Tentei ligar ao Miguel outra vez, mas a chamada foi direta para o voicemail. Ele tinha-me bloqueado.
Um sorriso amargo formou-se nos meus lábios.
Claro que o fez. A sua preciosa Clara precisava dele. A minha dor era apenas um incómodo.
De repente, o meu telemóvel tocou. Era a minha sogra, a mãe do Miguel, a Dona Isabel.
O meu coração deu um salto. Talvez ela me trouxesse algum conforto. Ela sempre pareceu gostar de mim.
Atendi a chamada, a minha voz ainda fraca. "Olá, mãe."
"Sofia! O Miguel disse-me que queres o divórcio! O que se passa contigo?" a sua voz era estridente, cheia de acusação.
"Ele disse-te que eu perdi o bebé?" perguntei, sentindo um frio a instalar-se no meu estômago.
"Ele mencionou que tiveste um pequeno acidente," ela disse com desdém. "Mas isso não é desculpa para tentares destruir a tua família. O Miguel está a passar por muito stress no trabalho. E a pobre da Clara está tão doente, é natural que ele a ajude. Ela não tem ninguém."
A pobre da Clara. E eu? Eu não tinha acabado de perder o meu filho, o neto dela?
"Ele empurrou-me," disse eu, a minha voz a ganhar uma força que eu não sabia que tinha. "Ele empurrou-me e eu perdi o meu filho."
A Dona Isabel fez uma pausa. Quando falou novamente, a sua voz era gelada. "Não acuses o meu filho. O Miguel nunca faria tal coisa. Deves estar a exagerar para te fazeres de vítima. Sempre soube que eras manipuladora."
A chamada terminou.
Fiquei a olhar para a parede, sentindo-me completamente vazia. A família em que eu pensei que tinha entrado era uma ilusão. Eles não eram a minha família. Eram os guardiões do Miguel, e eu era apenas uma estranha.
A porta do meu quarto abriu-se e uma enfermeira entrou. "Sofia? Há um homem aqui que diz ser o seu irmão. Devo deixá-lo entrar?"
O meu irmão? Eu não via o meu irmão mais velho, o Tiago, há anos. Ele era um advogado ocupado noutra cidade. Como é que ele sabia?

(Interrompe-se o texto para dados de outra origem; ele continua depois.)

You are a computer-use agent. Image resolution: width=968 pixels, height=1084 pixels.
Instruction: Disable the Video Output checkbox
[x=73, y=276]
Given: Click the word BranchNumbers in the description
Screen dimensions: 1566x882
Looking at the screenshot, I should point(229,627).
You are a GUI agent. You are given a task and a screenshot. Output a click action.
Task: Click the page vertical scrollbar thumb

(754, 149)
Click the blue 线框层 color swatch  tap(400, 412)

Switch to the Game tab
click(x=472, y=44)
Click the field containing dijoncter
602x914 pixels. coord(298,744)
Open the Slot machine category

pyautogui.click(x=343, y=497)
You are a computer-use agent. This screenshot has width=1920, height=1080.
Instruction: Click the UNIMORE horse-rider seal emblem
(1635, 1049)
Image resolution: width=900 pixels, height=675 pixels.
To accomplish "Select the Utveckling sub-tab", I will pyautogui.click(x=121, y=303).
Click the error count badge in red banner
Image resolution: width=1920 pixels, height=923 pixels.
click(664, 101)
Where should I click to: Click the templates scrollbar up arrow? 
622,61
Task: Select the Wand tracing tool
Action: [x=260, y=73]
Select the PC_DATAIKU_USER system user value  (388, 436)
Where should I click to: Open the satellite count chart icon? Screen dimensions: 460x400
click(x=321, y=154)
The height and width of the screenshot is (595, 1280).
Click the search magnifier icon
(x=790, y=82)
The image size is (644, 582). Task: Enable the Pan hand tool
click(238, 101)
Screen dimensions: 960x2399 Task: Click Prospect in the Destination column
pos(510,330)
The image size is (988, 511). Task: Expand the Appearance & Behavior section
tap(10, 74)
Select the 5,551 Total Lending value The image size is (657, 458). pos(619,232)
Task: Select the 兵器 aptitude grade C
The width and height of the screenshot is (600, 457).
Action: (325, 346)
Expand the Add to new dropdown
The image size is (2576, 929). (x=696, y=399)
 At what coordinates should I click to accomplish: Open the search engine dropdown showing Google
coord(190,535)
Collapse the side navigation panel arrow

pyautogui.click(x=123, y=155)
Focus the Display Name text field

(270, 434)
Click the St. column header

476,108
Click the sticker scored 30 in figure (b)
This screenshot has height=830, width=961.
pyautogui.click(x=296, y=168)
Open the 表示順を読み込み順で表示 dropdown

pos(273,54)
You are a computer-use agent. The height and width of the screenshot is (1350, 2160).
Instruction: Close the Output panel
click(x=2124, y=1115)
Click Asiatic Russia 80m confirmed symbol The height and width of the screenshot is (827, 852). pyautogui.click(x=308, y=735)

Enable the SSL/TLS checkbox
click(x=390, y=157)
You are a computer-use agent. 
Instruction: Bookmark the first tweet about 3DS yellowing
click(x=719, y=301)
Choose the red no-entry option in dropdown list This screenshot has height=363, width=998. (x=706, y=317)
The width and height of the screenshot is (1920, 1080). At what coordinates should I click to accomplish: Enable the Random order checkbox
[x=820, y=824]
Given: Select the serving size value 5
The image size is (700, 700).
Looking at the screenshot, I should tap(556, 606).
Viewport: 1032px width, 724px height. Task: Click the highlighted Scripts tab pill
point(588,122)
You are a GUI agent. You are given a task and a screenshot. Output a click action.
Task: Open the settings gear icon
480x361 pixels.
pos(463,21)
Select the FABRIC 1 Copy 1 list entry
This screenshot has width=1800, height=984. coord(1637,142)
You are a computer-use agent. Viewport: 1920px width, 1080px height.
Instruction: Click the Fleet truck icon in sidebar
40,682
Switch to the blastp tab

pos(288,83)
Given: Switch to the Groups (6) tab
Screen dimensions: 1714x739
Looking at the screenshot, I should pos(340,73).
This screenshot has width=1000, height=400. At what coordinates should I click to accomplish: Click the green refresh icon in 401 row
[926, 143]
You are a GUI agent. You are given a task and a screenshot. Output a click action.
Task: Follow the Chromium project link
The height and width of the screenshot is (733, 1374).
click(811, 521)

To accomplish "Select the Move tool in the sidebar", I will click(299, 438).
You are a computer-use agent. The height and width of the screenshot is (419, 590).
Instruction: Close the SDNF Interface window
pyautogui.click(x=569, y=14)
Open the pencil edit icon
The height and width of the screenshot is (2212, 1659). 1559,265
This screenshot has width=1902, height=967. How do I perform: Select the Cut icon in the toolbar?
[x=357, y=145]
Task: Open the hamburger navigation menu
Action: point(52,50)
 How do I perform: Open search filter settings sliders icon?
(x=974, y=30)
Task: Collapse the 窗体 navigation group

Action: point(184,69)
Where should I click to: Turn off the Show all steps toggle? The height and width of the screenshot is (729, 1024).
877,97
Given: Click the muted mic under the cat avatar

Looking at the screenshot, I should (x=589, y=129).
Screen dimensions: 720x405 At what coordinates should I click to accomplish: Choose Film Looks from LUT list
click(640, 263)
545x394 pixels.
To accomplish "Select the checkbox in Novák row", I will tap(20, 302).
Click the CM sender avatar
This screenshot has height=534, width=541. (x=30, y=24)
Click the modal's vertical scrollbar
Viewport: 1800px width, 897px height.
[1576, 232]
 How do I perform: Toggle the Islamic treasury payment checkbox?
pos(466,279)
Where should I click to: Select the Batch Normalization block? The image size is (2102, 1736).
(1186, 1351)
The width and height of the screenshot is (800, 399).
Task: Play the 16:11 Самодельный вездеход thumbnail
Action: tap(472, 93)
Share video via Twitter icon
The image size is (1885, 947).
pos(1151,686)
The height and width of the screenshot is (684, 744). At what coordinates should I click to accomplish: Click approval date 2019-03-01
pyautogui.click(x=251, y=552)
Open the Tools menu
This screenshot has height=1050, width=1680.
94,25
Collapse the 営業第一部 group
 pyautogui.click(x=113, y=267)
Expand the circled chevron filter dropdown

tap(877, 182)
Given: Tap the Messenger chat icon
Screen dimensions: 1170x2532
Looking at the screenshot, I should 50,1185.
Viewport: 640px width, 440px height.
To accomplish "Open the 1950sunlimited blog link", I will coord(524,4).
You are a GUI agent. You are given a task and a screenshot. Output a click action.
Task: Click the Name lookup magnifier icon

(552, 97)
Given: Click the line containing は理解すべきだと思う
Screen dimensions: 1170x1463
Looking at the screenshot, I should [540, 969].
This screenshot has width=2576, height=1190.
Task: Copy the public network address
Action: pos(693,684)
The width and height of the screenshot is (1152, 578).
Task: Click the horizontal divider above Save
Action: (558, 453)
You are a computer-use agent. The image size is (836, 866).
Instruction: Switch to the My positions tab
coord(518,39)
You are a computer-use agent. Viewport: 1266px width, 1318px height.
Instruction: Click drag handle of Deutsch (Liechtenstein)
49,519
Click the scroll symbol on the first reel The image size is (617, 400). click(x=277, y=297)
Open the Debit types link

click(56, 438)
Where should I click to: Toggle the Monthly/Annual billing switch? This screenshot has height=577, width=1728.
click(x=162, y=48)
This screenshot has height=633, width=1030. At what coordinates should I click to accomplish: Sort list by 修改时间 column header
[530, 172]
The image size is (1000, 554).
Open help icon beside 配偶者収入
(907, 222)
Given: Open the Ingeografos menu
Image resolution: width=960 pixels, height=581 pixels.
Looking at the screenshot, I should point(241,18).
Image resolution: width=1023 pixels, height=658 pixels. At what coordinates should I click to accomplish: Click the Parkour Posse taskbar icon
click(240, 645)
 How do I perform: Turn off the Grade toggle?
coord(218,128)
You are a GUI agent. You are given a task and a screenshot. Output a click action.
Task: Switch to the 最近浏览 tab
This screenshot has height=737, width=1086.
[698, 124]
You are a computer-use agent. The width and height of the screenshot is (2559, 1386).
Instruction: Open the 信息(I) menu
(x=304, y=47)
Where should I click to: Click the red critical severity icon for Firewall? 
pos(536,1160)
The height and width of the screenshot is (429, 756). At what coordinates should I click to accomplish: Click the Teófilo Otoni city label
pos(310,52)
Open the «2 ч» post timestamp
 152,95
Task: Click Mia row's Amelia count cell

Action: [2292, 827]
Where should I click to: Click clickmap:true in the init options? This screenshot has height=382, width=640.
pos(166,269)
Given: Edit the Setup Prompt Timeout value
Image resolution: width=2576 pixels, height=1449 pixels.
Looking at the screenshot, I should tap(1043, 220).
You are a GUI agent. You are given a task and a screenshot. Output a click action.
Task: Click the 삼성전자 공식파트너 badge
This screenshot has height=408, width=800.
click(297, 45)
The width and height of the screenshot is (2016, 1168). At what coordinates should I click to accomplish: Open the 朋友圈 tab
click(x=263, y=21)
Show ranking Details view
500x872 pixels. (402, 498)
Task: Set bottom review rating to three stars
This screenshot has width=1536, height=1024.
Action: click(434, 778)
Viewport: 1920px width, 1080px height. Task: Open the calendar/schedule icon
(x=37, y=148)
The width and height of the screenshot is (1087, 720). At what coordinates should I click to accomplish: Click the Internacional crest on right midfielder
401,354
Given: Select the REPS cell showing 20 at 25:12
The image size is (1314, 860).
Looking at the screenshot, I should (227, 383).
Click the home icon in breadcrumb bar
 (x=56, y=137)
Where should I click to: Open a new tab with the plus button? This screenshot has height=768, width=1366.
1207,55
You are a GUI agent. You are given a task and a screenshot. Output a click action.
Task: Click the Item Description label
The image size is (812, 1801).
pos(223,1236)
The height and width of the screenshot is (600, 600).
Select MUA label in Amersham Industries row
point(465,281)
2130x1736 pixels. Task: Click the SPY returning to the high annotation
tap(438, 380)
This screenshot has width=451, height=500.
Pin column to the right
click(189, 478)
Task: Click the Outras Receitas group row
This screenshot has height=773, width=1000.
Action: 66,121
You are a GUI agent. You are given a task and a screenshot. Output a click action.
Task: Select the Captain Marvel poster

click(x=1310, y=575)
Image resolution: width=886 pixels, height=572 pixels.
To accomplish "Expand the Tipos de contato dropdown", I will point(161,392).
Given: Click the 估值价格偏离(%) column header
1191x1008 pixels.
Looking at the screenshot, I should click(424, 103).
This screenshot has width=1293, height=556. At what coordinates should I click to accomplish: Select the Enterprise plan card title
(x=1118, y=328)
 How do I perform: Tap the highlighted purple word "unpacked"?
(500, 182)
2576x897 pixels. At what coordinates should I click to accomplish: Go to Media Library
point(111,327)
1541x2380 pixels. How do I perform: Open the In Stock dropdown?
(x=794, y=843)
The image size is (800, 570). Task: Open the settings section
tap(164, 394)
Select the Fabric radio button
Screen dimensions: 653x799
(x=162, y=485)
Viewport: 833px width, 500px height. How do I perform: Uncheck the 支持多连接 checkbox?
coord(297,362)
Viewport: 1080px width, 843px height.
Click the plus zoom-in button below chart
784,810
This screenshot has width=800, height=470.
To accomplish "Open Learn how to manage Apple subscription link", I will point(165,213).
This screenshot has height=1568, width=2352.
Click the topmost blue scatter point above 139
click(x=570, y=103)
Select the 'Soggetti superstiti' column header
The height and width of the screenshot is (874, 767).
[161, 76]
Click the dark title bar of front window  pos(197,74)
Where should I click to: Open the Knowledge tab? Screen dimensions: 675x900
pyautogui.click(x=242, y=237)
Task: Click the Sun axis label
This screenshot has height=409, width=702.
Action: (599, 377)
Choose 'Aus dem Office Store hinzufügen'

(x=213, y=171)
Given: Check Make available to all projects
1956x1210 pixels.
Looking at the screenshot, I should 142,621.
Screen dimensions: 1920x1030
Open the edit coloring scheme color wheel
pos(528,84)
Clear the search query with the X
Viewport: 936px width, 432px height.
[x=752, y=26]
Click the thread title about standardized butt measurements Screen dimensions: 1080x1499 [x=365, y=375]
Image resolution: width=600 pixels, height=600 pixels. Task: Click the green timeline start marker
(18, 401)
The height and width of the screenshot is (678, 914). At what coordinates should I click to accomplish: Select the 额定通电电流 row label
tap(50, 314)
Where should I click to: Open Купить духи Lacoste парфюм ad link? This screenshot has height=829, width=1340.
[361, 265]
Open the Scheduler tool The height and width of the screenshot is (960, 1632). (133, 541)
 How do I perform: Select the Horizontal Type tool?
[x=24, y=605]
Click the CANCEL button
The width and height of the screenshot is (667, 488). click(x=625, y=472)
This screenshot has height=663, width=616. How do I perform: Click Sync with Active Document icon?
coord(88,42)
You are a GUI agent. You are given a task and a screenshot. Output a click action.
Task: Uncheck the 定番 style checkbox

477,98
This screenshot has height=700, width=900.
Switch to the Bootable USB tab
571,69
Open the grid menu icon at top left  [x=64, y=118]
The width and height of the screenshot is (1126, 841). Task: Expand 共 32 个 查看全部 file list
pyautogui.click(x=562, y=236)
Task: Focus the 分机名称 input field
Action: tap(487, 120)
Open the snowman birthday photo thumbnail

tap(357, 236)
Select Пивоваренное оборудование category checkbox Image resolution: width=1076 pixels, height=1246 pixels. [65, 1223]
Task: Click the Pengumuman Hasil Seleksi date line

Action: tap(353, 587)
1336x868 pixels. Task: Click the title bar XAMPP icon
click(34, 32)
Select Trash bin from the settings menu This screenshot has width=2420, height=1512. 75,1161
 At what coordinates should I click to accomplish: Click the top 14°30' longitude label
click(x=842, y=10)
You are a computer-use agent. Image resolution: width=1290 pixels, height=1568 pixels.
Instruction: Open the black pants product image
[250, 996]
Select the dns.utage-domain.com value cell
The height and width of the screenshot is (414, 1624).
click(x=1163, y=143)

"Sim, por favor," sussurrei.
O Tiago entrou. Ele parecia mais velho, com linhas de preocupação à volta dos olhos que eu não me lembrava. Ele estava a usar um fato caro, mas estava amarrotado, como se ele tivesse vindo a correr.
Ele olhou para mim, para a minha cara pálida e para a cama de hospital, e a sua expressão endureceu.
"Sofia," disse ele, a sua voz baixa e controlada. "O que aconteceu?"
Eu contei-lhe tudo. Sobre o empurrão, a perda do bebé, as chamadas telefónicas com o Miguel e a sua mãe.
Quando terminei, o Tiago estava em silêncio. Ele apenas ficou ali, a sua mandíbula cerrada.
"Ele vai pagar por isto," disse ele finalmente. "Ambos vão."